Es werde ausdrücklich darum gebeten, das wichtige Informationsmittel der Überlastungsanzeigen "nicht interessengetrieben zu missbrauchen, um Druck auszuüben". Derzeit hätten alle Kliniken in der Region und in ganz Deutschland "intensiv mit den schwierigen Rahmenbedingungen" zu kämpfen.

Den Betriebsrat forderte die Geschäftsführung auf, gemeinsam an Lösungen zu arbeiten. Über Überlastungen würde dieser weiter informiert, im Sinne einer "guten und vertrauensvollen Sozialpartnerschaft". Auf den Vorwurf der Einschüchterung ging die Geschäftsführung nicht ein.

Direktoren: Patientensicherheit gewährleistet

Die Betten würden tagesaktuell in Absprache mit den Ärzten und Pflegekräften belegt, heißt es auf Nachfrage. Dabei vertraue die Geschäftsführung auf die Kompetenz und Erfahrung der Praktiker auf Station. Die Sichtweise des Betriebsrates an diesem Punkt teile man nicht.

Die Klinikdirektoren am Standort Marburg wiederum teilten am Mittwoch mit, in den vergangenen Monaten seien stets über 20 Prozent der Betten nicht belegt gewesen. Die Sicherheit der Patienten sei gewährleistet.

Betriebsrat: "Kein Gesprächsangebot angekommen"

Betriebsratschef Gerber wiederum sagt, es sei bei ihm kein Angebot für Gespräche angekommen: "Das Ganze hat sich auf die Ankündigungen in der Presse beschränkt."

Auf Nachfrage am Standort Gießen heißt es, dort gebe es keinen ähnlichen Ärger.
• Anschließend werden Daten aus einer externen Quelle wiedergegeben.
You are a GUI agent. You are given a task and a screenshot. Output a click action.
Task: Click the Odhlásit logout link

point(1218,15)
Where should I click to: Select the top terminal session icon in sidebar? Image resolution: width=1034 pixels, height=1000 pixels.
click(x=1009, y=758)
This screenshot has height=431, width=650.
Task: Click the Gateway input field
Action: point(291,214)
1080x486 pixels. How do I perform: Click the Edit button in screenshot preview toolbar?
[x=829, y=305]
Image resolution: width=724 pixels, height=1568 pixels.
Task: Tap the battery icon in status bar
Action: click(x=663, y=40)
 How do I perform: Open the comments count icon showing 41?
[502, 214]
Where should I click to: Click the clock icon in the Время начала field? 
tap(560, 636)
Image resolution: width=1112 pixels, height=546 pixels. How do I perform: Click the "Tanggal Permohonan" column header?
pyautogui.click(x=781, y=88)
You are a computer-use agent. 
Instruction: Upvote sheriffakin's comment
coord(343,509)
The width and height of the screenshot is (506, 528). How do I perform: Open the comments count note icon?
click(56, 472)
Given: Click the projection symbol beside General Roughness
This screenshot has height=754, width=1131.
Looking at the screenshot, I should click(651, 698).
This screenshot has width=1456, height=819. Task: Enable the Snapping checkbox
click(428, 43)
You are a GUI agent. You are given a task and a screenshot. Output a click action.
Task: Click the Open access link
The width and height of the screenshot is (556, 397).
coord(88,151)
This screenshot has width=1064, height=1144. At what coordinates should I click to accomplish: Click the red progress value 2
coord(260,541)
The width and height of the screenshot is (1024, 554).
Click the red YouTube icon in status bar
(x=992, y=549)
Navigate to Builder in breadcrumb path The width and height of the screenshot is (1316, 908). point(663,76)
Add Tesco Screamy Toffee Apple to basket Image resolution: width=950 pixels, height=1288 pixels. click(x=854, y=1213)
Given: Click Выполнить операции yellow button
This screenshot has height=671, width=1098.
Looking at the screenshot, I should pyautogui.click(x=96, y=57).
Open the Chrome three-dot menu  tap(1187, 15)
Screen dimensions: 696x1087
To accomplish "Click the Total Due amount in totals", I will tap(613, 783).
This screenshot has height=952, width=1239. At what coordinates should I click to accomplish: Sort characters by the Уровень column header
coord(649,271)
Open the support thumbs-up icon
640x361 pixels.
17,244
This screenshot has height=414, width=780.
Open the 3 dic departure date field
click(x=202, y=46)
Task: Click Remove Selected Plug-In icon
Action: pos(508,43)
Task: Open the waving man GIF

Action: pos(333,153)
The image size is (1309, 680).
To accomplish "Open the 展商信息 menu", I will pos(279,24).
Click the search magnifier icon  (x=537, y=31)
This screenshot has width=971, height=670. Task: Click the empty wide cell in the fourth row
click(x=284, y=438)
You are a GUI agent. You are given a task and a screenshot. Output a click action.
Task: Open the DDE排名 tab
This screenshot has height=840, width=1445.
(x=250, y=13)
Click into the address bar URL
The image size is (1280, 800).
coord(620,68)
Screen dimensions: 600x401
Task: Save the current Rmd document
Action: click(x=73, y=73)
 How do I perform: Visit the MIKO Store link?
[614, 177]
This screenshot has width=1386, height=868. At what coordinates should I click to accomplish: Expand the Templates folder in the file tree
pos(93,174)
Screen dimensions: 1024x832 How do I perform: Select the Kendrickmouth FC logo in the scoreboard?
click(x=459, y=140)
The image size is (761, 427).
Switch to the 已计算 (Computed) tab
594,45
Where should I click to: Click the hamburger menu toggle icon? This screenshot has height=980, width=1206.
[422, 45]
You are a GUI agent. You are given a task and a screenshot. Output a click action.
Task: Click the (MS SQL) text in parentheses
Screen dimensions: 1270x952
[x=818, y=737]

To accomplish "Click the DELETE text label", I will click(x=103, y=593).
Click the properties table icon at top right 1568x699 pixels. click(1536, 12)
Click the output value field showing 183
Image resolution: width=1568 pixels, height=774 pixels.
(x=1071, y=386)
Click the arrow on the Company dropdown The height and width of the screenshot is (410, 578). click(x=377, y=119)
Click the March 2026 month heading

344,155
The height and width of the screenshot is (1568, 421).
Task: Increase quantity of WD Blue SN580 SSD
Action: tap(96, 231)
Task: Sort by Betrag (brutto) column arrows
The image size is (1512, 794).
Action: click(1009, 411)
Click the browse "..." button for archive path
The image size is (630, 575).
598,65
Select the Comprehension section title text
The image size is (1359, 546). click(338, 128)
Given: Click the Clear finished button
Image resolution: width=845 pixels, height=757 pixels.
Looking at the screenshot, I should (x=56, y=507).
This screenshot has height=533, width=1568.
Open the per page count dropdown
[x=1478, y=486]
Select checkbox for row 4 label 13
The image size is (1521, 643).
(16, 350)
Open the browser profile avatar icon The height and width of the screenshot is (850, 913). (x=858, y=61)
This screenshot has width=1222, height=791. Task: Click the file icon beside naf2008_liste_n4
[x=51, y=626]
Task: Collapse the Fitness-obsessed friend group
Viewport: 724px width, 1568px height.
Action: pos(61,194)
Dort würden die Überlastungsanzeigen an die Beschäftigtenvertreter weitergeleitet, sobald sie in der Personalabteilung eingehen, sagt der dortige Vorsitzende Marcel Iwanyk.

Ministerium prüft Defizite

Das Sozialministerium schreibt auf Anfrage, der Betriebsrat des Marburger UKGM-Standorts habe zuletzt im Juli 2023 Überlastungsanzeigen des Personals übermittelt. "Soweit darin Fragen des Arbeitsschutzes berührt sind, prüft die dafür zuständige Aufsichtsbehörde des Regierungspräsidiums Gießen aktuell, inwieweit Defizite vorliegen und leitet gegebenenfalls Maßnahmen entsprechend der Arbeitsschutzvorschriften ein", heißt es weiter.

Überprüfungen der Einhaltung von Arbeitsschutzvorschriften hätten in den vergangenen Jahren in verschiedenen Bereichen des UKGM an beiden Standorten stattgefunden, in der Regel aufgrund "eingereichter Überlastungsanzeigen durch den Betriebsrat oder auf Grund von Beschwerden". 

Zum aktuellen Konflikt schreibt das Ministerium, es habe keine Kenntnisse von Einschüchterungsversuchen. Und weiter: "Die Zusammenarbeit von Arbeitgebern und Betriebsräten ist grundsätzlich im Betriebsverfassungsgesetz (BetrVG) geregelt. Strittige Fragen müssen demnach vor Schlichtungsstellen oder den Arbeitsgerichten geklärt werden."